Мать облегченно вздохнула:
— У меня будто камень отвалился от сердца.
Про этого дядю, сибирского пароходчика, с малолетства в нашей семье был разговор в тех случаях, когда терялась всякая надежда на счастье.
— А как же дядя Иван Иванович, — говорил кто-нибудь в опровержение теории безнадежности.
И тогда начинался рассказ, построенный на сравнении староверского купеческого дома Астаховых в Белеве, на чудесной реке Оке, родине астаховского староверского дома моей матери, и дома Алпатовых в Ельце.
— Что это, — говорили, — елецкий чернозем степного вида — хорош чернозем, да в нем трещинки, куда все утекает.
Вот и Михаил Дмитриевич (мой отец), чем бы дом в Ельце собирать, а он обратился в помещики и... разгуляй-гуляй — все в трещинку убежало.
— А вот в Белеве даже ни один ручей не пропадает даром: всё держат и охраняют леса, и сами люди держатся старой крепкой веры и молятся двумя перстами. И ведут себя люди по-другому, хотели было разделиться, да Иван Астахов не дал. Он забрал в долг у своих сколько-то денег, уехал в Сибирь и через какое-то, даже не очень и долгое время обратился в сибирского знатного пароходчика.
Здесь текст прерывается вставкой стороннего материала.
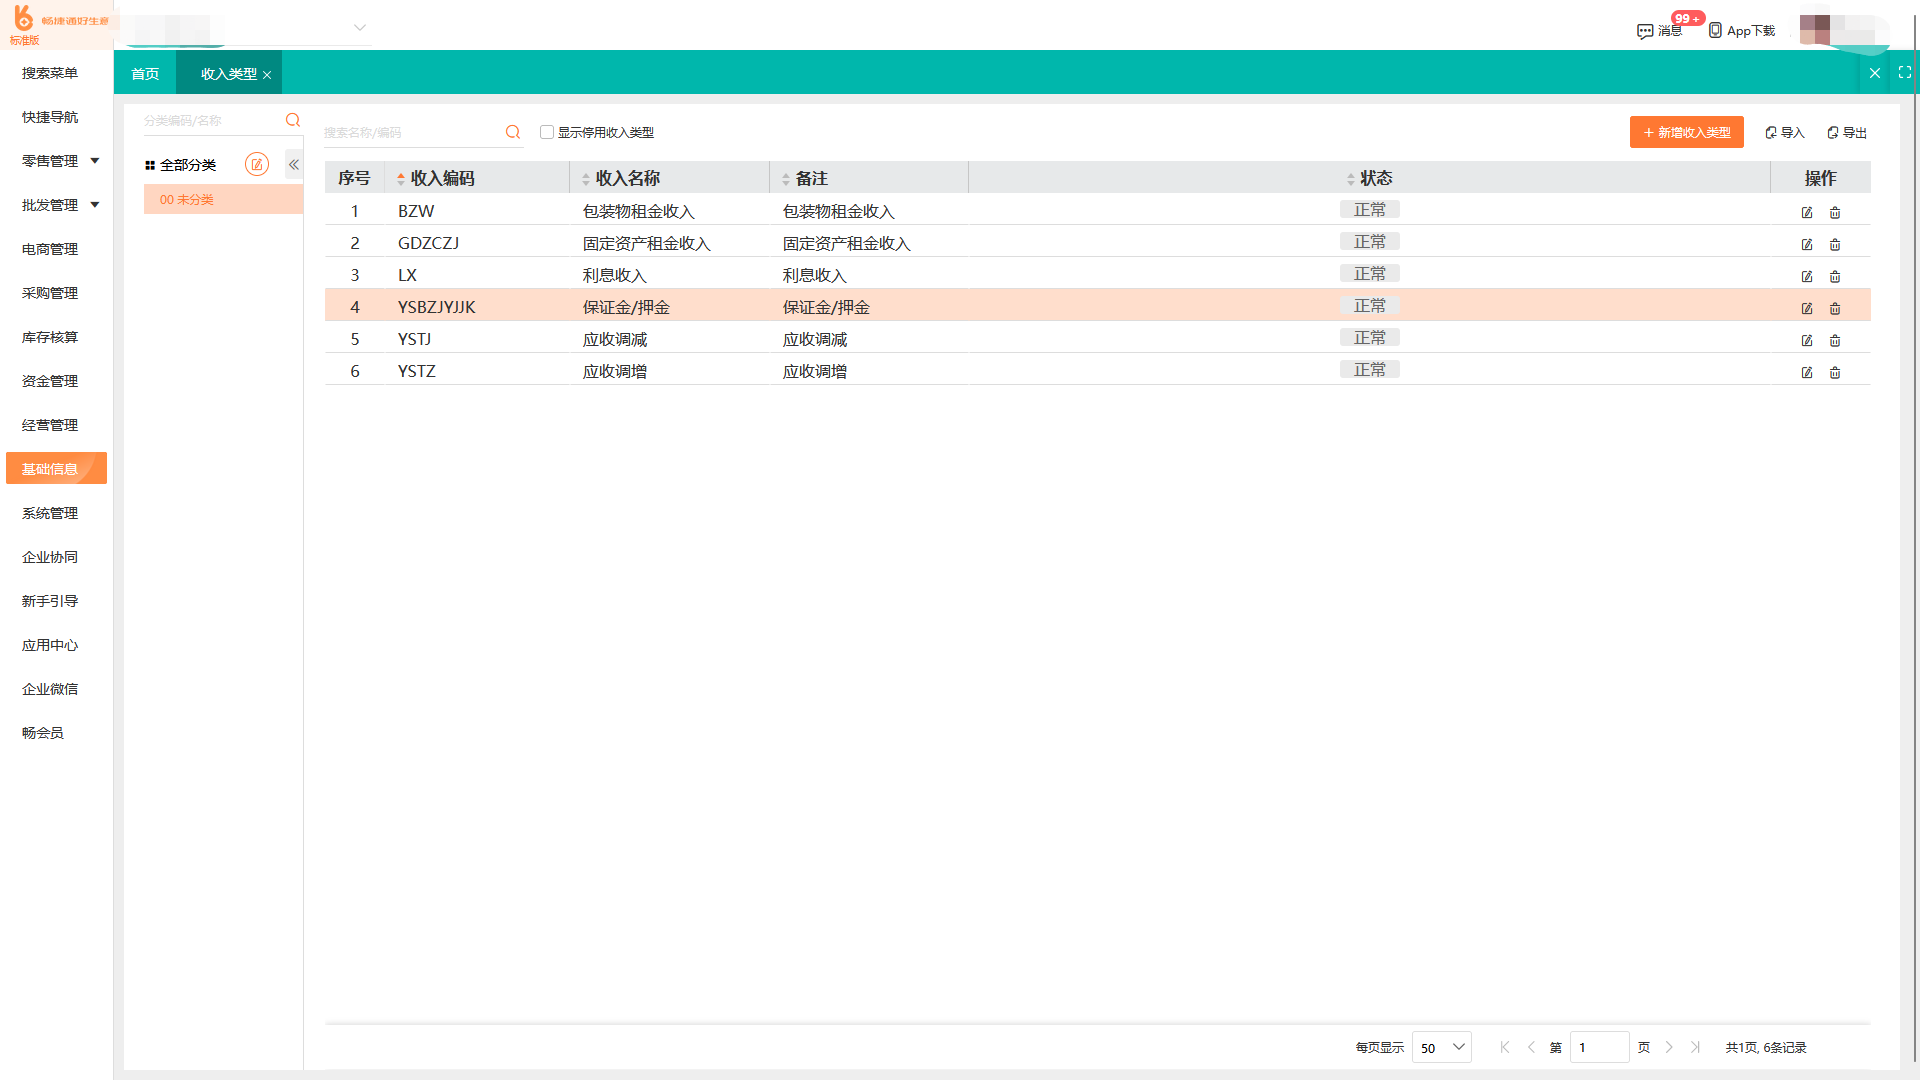
Task: Select page size 50 dropdown
Action: [1441, 1047]
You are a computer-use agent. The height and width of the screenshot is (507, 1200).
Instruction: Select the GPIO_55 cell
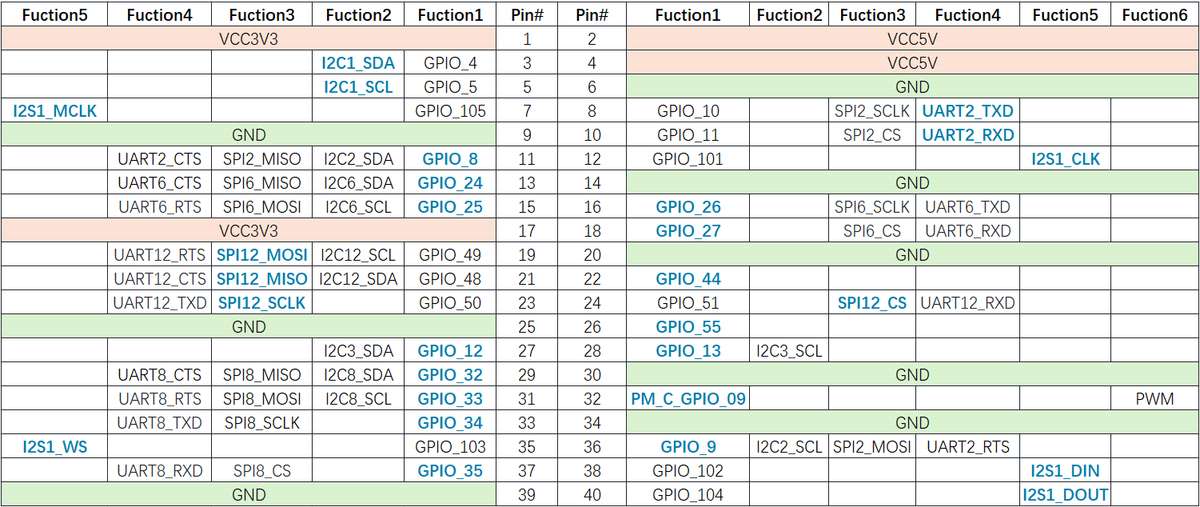(x=688, y=327)
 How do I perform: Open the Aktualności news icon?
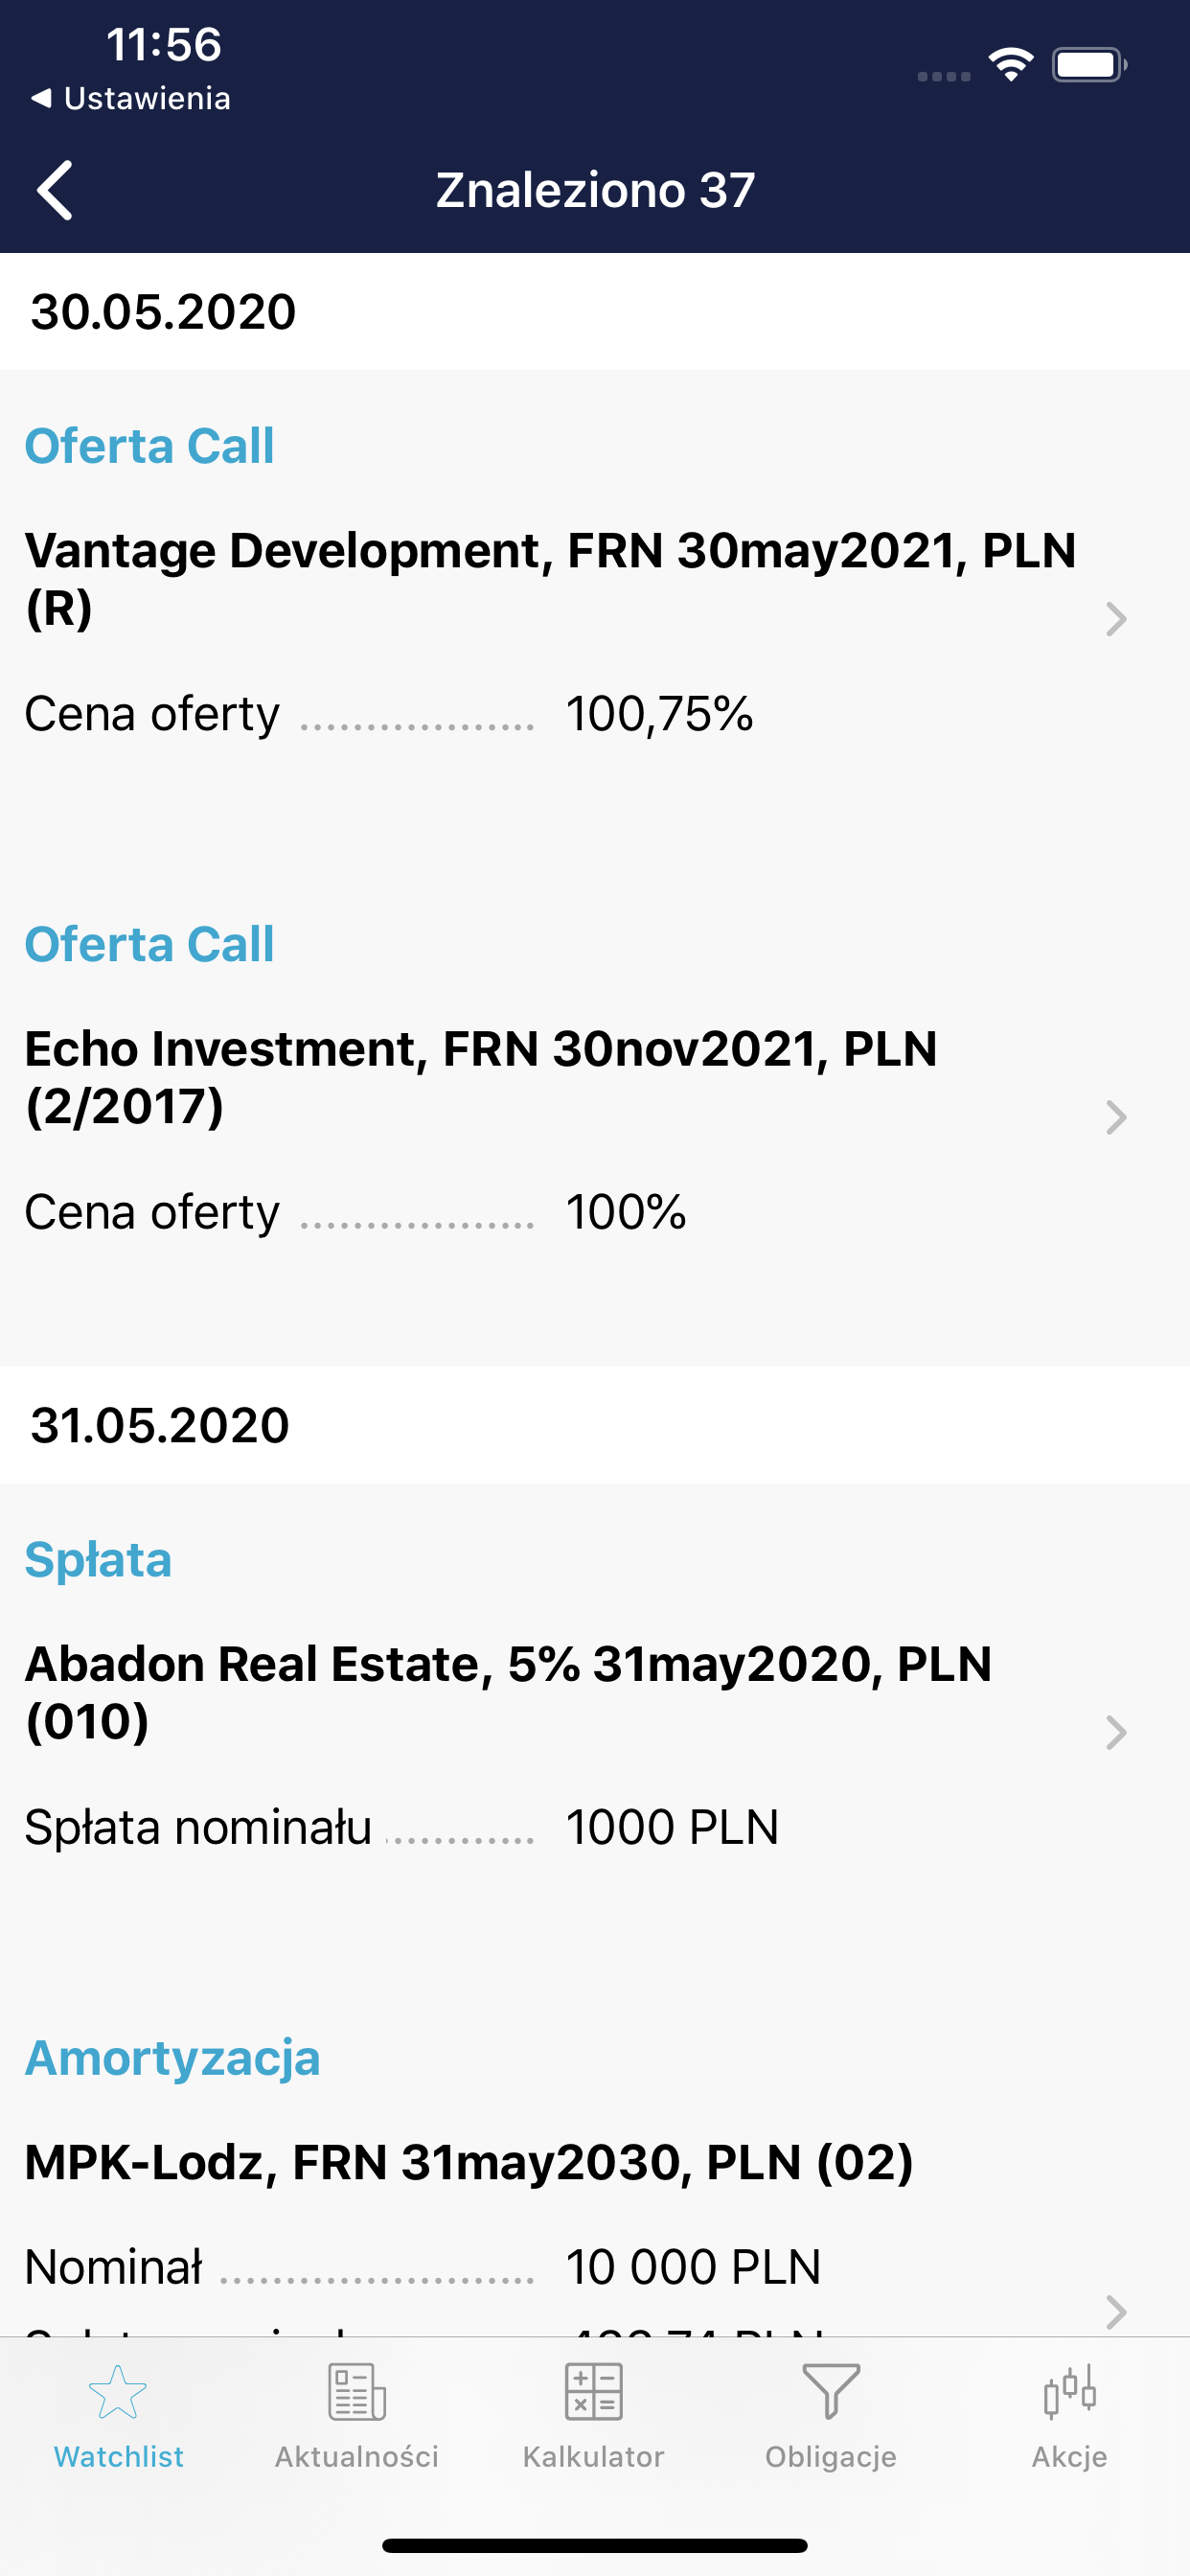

Как уж он сам в душе, был счастлив Астахов, но для родных счастье было в его сибирской стороне, и всем родным он помогал.
Сейчас вот только и догадываюсь: потому, может быть, он и помогал, что своей семьи не было, и жил он во дворце своем на реке Туре совершенно один.
Теперь выпало из моей памяти, почему же появился Астахов как раз к тому времени, когда в доме переживалось несчастье.
Очень может быть, что мать написала ему о беде, и «счастливый человек», соединив ряд дел, присоединил и это: сделать из мальчика своего капитана.